He tried two doors and placed a device at the bottom of a gate, then fired at a woman trying to walk past his parked car. The assailant then fired rounds into the synagogue’s door, which didn’t open. He drove a short distance to park opposite the kebab shop. He fired at what appeared to be an employee, while customers scrambled away.

Twitch said it was “shocked and saddened” by the attack. “We worked with urgency to remove this content and will permanently suspend any accounts found to be posting or reposting content of this abhorrent act,” it said in an emailed response to a query about Wednesday’s events. It wasn’t immediately able to confirm who streamed the footage.

Twitch, owned by e-commerce giant Amazon, is best known as a site for watching others play video games, sometimes with commentary and tips for viewers. Wednesday’s attack appeared to be the first real-world violence livestreamed on Twitch, said Hannah Bloch-Wehba, a law professor at Drexel University. She said it was hard to guess why Twitch was chosen, although she noted that recent attempts by Facebook and Twitter to crack down on such material may be forcing attackers to look for new outlets.

Federal prosecutors, who in Germany handle cases involving suspected terrorism or national security, took over the investigation into the attack in Halle.

Authorities said shortly after the shooting that a person had been arrested, but advised residents to stay indoors for several hours as they worked to determine whether there were other assailants. They gave no information on the suspect but Der Spiegel and dpa, which cited unidentified security sources, said the suspect is a 27-year-old German citizen from Saxony-Anhalt state, where Halle is located. They identified him only as Stephan B.

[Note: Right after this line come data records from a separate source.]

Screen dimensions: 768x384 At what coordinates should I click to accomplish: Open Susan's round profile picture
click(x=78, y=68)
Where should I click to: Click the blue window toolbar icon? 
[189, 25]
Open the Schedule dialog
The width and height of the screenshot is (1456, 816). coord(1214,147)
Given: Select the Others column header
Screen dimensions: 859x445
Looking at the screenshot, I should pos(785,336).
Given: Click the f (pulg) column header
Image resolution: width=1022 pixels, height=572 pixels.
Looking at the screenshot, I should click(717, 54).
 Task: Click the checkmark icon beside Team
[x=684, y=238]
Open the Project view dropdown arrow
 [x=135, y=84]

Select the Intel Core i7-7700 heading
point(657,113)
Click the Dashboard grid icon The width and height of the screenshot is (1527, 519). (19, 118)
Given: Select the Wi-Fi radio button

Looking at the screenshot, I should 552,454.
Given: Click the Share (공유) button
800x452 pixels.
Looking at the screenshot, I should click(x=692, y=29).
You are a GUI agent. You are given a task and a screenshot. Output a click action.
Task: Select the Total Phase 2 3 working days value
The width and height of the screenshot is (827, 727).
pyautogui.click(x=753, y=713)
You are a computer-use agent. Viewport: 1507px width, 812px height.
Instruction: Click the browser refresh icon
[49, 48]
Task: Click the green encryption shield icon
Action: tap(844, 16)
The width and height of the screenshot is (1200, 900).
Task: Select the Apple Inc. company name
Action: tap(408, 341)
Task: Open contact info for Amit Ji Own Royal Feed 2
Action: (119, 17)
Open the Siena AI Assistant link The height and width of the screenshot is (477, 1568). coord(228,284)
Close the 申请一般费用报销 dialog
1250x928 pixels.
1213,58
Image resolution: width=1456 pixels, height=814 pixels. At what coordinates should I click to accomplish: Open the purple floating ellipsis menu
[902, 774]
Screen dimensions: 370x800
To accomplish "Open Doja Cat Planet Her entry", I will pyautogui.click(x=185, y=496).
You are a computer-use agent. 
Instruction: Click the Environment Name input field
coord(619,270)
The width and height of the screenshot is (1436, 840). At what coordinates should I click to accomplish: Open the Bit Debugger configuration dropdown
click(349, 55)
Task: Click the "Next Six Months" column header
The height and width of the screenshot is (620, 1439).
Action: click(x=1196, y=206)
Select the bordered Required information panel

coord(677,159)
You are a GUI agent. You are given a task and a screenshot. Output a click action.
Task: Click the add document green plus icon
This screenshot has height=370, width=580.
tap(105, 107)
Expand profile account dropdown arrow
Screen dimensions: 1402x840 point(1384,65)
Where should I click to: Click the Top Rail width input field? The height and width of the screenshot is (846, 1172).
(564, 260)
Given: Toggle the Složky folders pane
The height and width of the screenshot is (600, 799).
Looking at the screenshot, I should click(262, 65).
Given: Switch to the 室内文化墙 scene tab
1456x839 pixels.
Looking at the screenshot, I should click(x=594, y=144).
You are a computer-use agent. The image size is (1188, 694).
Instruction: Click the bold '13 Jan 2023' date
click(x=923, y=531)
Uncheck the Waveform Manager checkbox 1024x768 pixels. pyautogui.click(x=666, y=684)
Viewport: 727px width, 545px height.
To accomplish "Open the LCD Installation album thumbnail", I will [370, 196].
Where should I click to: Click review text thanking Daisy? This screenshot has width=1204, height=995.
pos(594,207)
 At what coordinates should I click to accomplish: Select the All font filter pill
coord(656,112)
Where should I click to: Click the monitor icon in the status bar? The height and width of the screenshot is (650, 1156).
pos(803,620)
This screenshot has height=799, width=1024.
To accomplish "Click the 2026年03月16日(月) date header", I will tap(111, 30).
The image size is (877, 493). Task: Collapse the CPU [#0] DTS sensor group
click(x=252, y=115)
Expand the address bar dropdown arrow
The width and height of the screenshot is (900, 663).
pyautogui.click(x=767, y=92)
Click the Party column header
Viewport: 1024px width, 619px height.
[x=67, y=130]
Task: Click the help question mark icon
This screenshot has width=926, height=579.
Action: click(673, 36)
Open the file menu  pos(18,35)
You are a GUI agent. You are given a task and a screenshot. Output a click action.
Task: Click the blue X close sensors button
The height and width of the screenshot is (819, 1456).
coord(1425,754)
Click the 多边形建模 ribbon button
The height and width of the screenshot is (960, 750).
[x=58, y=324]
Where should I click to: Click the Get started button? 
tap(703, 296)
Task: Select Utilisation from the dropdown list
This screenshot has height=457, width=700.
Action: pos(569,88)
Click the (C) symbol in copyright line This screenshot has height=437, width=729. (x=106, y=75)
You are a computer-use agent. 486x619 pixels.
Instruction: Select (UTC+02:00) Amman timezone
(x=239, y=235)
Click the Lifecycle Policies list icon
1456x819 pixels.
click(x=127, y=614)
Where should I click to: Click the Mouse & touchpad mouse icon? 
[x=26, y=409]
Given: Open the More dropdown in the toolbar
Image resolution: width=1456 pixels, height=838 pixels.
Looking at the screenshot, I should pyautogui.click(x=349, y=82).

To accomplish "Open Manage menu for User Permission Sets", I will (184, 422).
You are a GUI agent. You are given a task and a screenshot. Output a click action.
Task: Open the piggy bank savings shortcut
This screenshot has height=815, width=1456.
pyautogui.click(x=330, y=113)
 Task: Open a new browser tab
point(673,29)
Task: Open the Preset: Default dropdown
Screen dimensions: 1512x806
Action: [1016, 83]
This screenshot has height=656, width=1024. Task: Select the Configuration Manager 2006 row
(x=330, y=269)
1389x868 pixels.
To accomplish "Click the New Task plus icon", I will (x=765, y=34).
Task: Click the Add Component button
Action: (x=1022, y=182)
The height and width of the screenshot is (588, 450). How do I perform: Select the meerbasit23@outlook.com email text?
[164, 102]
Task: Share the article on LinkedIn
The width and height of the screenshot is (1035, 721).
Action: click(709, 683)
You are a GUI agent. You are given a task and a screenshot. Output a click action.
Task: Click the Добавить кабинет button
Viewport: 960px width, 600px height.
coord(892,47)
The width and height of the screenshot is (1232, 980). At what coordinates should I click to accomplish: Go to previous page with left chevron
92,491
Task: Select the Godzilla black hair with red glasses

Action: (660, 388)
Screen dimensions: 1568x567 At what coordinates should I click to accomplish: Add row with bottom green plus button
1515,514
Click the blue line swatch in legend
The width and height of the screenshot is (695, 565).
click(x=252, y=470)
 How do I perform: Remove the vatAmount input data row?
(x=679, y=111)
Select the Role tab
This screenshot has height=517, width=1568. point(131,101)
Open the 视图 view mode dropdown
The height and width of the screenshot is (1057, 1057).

Synagogues are often protected by police in Germany and have been for many years amid concerns over far-right and Islamic extremism, but Schuster said that there was no police presence outside the Halle synagogue on Wednesday.

“I am convinced that if there had been police protection there, in all probability the assailant would not have been able to attack a second site,” he said.

Security was stepped up at synagogues in other cities after the shooting in Halle.

German officials rushed to condemn the attack. Chancellor Angela Merkel visited a synagogue in Berlin on Wednesday evening in a show of solidarity.

“Shots being fired at a synagogue on Yom Kippur, the festival of reconciliation, hits us in the heart,” German Foreign Minister Heiko Maas said on Twitter. “We must all act against anti-Semitism in our country.”

The U.S. Embassy in Berlin said “today’s attack is an attack on all of us, and the perpetrators must be held accountable.” Ambassador Richard Grenell said that 10 Americans were inside the synagogue at the time of the attack, and “all are safe and unharmed.”